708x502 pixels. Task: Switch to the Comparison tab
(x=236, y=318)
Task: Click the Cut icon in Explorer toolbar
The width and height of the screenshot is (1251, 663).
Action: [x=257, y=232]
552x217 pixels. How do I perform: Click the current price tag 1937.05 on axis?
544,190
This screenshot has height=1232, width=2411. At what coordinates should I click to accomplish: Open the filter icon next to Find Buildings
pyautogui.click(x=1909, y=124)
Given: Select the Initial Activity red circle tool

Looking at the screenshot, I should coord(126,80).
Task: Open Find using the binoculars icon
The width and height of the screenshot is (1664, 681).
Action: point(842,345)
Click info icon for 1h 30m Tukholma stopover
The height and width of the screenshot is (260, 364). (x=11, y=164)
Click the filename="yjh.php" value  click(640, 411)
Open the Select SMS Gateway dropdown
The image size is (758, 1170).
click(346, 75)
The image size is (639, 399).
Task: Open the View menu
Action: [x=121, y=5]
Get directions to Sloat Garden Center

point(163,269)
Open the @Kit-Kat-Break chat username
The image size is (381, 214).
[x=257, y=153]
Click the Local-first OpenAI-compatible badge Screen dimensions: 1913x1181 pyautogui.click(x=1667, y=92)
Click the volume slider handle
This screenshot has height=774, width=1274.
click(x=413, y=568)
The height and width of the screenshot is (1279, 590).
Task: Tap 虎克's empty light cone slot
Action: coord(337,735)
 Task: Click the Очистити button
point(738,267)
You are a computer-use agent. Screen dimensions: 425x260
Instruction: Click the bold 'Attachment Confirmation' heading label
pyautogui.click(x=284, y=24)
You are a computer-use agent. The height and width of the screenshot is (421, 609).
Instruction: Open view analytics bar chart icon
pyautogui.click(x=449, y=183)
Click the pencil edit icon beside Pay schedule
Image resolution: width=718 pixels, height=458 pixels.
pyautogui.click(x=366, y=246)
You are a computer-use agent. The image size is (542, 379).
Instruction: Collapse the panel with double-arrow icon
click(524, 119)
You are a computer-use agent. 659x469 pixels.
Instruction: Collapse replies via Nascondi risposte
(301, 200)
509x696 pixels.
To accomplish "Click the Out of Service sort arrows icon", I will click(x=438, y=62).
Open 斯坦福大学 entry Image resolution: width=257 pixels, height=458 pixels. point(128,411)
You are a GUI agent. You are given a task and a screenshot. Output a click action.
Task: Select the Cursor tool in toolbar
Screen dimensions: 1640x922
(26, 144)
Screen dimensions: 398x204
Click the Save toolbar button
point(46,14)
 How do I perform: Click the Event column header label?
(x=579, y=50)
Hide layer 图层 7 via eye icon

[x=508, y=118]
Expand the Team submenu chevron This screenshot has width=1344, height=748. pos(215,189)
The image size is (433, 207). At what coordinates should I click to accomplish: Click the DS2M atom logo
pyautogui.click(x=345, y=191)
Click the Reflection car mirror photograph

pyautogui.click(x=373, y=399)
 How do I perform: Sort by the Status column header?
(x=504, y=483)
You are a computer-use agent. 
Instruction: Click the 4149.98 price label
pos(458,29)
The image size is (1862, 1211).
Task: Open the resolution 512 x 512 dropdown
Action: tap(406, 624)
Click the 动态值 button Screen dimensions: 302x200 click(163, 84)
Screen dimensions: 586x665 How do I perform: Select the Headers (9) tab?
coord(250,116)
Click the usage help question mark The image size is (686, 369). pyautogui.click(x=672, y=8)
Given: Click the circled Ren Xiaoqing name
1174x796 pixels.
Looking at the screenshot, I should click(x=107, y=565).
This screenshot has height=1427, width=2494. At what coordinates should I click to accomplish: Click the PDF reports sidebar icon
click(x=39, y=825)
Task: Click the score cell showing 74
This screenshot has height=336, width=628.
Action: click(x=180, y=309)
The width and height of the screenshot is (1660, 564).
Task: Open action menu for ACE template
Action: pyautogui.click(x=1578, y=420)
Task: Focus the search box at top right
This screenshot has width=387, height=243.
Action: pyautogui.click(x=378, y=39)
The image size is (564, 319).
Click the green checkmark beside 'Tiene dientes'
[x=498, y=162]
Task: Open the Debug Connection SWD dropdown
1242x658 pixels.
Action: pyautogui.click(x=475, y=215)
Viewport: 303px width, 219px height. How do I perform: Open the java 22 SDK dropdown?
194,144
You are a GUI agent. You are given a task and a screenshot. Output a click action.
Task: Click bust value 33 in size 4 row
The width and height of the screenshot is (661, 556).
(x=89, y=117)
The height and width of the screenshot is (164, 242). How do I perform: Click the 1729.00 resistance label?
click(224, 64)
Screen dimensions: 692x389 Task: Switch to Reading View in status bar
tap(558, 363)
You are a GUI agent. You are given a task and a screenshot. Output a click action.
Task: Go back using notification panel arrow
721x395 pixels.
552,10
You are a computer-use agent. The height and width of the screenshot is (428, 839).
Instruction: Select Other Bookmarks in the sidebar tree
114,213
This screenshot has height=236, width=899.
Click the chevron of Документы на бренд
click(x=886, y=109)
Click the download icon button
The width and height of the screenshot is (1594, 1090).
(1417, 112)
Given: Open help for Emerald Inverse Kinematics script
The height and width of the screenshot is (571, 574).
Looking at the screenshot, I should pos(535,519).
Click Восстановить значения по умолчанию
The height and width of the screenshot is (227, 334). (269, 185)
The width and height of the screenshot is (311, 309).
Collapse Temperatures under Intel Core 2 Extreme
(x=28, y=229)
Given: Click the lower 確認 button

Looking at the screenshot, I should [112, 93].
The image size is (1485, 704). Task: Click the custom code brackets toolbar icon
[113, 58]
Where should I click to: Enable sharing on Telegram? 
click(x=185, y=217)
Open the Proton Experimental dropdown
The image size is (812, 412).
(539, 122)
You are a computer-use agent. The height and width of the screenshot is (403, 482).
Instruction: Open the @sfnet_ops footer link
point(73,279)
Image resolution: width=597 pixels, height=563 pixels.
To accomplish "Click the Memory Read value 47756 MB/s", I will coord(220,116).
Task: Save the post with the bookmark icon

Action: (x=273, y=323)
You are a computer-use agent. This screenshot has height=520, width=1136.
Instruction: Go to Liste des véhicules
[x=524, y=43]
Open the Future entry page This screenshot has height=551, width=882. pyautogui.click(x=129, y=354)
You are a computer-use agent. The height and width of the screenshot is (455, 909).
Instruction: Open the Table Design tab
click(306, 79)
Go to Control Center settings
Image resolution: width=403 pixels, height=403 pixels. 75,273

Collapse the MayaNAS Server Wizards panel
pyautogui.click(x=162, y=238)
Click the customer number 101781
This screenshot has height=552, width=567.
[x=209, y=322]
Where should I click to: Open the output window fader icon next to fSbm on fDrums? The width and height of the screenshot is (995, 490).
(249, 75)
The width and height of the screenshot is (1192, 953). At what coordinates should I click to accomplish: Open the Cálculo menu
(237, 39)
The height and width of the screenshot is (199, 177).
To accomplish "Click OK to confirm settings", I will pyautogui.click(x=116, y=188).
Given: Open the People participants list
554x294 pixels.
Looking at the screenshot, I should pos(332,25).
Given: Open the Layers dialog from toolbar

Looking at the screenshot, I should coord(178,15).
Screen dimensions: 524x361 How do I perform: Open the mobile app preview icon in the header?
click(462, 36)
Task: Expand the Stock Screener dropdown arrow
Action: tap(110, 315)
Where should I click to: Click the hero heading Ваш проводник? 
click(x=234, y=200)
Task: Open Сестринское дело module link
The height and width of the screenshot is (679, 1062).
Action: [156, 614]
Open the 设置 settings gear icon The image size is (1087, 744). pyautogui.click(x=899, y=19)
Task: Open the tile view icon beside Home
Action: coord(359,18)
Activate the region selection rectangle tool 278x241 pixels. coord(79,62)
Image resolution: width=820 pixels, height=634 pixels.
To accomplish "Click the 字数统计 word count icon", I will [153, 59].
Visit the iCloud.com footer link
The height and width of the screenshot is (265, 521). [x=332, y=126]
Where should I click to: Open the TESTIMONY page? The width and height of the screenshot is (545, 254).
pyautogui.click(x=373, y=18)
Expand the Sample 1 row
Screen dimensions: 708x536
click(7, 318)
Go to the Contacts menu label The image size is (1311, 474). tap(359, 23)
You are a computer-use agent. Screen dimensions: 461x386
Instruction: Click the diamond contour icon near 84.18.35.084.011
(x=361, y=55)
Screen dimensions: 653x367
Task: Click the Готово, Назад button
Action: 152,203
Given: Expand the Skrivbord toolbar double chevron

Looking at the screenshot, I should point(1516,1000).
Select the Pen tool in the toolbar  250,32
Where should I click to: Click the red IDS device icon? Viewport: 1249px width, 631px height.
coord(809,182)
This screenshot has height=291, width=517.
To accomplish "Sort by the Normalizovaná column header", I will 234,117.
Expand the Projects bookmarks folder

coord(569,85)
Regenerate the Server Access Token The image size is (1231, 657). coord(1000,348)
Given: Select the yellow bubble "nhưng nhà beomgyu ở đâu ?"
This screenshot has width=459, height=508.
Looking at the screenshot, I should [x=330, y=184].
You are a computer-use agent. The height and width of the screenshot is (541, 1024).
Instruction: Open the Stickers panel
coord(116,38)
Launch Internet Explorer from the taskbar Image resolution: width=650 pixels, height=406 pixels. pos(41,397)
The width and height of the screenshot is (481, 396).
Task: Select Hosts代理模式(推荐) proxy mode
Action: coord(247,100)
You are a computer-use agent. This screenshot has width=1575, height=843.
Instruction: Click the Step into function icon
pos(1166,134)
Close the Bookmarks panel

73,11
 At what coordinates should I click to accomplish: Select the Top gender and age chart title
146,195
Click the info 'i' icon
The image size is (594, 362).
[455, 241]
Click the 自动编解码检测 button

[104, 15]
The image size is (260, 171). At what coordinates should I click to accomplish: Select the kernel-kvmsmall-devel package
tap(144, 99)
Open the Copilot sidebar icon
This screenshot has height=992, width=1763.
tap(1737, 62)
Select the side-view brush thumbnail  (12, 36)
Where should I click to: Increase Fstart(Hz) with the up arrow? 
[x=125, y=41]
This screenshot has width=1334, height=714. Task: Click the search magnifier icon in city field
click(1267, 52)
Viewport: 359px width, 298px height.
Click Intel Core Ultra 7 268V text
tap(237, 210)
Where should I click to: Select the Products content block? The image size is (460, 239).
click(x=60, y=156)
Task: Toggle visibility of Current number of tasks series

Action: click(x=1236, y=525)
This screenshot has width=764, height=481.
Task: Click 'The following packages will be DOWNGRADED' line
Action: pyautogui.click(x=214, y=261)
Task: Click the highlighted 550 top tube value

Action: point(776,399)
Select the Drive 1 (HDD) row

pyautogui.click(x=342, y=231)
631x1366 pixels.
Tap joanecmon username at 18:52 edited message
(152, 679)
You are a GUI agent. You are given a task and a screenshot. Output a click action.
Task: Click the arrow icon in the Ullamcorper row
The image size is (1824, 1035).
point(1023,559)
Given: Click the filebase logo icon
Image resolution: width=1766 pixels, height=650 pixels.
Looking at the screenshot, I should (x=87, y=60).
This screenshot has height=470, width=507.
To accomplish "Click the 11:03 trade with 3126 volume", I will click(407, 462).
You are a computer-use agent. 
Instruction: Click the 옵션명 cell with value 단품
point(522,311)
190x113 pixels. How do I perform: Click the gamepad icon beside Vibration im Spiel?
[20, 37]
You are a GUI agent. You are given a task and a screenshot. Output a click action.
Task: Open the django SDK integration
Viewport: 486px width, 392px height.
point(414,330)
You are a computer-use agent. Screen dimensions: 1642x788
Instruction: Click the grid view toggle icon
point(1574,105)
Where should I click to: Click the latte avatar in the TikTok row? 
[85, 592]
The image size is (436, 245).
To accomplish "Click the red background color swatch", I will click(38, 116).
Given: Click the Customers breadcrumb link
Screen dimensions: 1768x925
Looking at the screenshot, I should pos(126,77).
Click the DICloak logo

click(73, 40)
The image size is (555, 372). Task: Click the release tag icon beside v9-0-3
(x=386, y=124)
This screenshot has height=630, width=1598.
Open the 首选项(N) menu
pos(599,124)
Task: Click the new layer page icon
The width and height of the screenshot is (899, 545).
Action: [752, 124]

Required work
Rescale the part of the records that runs from the start through the line containing "Action: [x=257, y=232]", both ends included, and give all of those lines again with nothing left out. Multiply every click coordinate by 1.75 and round each result to a whole number, with halves rounded up.

Complete answer
708x502 pixels. Task: Switch to the Comparison tab
(x=413, y=557)
Task: Click the Cut icon in Explorer toolbar
The width and height of the screenshot is (1251, 663).
Action: [x=450, y=406]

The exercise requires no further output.